Migrant poets shortlisted for prize

Migrant poets shortlisted for prize

Kianna Bowers

 Migrant Voice -
 Migrant Voice - Migrant poets shortlisted for prize

On Monday the 13th of June, writer Malika Booker announced the shortlist for the £15,000 Forward Prize for best poetry collection. Amongst those shortlisted were Kurdish writer Choman Hardi and Trinidadian writer Vahni Capildeo.

In 1993, Hardi arrived in the UK seeking asylum. Now, Hardi uses her poetry to discuss survivors of genocide, drawing from her post-doctoral research in the area. Her work centers around the stories of survivors of the Anfal campaign in the 1980’s. “You do not die! Not when you want to,” she writes in her poem Dibs Camp, the Women’s Prison. “Not when your son withers in your lap / and he cries until he can no more, when the last thing / he asks of you is ‘cucumber’, and you give him / a green slipper to suckle on, because he is beyond // knowing the difference.”

Capildeo, author of Measures of Expatriation, has been in the UK since 1991. Her original style mixes prose and poetry to examine the alienation of the expatriate.
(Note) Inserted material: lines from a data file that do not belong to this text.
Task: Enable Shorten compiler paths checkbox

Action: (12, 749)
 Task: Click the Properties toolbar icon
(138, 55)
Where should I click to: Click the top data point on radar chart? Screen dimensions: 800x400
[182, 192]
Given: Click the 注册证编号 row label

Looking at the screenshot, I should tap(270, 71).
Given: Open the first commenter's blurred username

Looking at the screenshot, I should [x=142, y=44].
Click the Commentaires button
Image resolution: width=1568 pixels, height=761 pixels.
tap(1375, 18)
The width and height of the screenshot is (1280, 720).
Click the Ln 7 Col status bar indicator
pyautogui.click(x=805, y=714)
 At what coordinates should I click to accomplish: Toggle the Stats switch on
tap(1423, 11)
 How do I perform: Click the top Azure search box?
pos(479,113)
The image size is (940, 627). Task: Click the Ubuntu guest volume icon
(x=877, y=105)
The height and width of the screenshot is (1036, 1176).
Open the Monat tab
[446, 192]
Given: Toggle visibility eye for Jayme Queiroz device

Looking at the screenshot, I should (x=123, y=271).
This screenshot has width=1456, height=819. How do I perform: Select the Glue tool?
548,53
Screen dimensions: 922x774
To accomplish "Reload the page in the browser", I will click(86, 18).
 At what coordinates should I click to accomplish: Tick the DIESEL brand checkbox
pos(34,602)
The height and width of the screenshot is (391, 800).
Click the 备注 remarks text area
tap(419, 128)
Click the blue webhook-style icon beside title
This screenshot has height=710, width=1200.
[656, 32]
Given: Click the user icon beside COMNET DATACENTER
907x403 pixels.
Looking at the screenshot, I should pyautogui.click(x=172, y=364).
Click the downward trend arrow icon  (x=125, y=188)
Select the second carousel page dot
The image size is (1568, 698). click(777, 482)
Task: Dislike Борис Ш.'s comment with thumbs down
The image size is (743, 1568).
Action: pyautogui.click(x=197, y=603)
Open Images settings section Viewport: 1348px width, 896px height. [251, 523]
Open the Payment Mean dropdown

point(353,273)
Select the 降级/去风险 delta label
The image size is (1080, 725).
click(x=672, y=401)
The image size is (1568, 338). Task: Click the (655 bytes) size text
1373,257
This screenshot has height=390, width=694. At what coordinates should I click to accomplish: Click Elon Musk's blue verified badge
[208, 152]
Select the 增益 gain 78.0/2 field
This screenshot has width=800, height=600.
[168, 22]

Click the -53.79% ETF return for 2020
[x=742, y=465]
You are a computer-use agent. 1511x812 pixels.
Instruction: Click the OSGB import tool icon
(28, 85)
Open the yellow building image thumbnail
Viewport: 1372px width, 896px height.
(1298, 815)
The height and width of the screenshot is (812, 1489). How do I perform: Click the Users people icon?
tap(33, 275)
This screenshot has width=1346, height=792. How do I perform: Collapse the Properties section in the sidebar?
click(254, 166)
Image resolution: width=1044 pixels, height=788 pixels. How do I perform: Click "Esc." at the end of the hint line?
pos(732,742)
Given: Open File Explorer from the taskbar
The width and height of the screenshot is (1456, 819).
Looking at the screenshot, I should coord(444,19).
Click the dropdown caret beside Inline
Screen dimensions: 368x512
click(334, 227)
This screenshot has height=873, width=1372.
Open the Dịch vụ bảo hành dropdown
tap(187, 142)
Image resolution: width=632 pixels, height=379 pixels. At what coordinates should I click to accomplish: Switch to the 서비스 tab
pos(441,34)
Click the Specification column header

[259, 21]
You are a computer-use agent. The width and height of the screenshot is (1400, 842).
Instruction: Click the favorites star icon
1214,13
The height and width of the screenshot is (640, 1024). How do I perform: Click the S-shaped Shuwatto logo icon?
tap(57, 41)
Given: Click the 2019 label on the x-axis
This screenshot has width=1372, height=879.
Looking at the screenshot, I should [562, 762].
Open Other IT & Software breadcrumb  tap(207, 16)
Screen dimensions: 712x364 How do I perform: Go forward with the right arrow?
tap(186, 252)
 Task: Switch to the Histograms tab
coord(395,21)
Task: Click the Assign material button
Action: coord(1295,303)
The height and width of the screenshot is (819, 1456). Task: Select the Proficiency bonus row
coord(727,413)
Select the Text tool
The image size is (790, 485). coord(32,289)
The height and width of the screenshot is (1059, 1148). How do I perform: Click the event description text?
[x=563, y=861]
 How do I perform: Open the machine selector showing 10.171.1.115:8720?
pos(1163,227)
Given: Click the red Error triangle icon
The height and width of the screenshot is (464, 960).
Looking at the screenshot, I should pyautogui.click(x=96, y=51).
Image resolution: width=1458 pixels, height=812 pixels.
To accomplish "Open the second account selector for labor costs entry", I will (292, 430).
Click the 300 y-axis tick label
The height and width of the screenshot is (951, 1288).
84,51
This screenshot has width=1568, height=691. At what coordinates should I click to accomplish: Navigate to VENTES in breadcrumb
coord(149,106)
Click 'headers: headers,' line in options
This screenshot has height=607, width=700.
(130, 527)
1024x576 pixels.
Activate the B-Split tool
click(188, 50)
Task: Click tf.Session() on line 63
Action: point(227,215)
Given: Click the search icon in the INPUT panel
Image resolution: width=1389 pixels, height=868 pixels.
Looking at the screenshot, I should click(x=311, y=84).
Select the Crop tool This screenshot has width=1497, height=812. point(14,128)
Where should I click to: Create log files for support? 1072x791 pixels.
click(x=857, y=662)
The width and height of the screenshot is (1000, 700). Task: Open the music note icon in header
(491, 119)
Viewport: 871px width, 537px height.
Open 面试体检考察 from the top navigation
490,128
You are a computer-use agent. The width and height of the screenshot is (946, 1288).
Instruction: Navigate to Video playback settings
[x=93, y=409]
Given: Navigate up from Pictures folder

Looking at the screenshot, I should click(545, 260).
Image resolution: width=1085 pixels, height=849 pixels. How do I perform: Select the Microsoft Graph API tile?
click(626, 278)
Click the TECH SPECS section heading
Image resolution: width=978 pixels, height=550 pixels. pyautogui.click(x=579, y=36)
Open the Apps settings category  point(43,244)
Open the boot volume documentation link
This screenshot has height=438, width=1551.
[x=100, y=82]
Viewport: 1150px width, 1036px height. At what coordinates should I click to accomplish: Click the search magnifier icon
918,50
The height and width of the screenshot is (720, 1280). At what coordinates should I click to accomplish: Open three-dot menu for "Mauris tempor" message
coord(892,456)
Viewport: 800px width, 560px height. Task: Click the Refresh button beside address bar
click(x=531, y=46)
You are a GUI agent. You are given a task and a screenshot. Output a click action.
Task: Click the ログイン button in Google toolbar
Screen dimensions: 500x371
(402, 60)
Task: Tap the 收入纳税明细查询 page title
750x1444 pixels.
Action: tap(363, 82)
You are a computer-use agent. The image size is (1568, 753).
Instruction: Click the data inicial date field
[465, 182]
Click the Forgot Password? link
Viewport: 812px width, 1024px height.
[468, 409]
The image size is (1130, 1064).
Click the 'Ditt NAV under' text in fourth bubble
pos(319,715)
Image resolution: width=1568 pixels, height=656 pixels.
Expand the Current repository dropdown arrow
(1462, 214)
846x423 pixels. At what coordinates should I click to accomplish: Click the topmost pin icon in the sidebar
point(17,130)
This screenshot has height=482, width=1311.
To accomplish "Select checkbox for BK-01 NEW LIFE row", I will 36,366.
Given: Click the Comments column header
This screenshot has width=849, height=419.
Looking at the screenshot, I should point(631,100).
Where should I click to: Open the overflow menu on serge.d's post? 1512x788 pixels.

Booker said Capildeo’s work is, “… definitely pushing boundaries…. It’s very dynamic.”

This year’s entries included many pieces on language and place. Booker said, On our shortlists you’ve got Greenlandic, Caribbean creole, Scots, Kurdish, in terms of the languages and the landscapes that people are pulling from. They’re also a showcase in the English language, and how it stretches and pulls in from other languages.”

William Sieghart, founder of the Forward prizes said, “maybe poetry is claiming its place as the genre of the age of migration: when your arms can’t carry anything, you can still carry a poem in your head.”

The judges said the shortlist marks “a breaking down of barriers” in poetry. Capildeo and Hardi’s works are no exception to this poetic “resurgence.”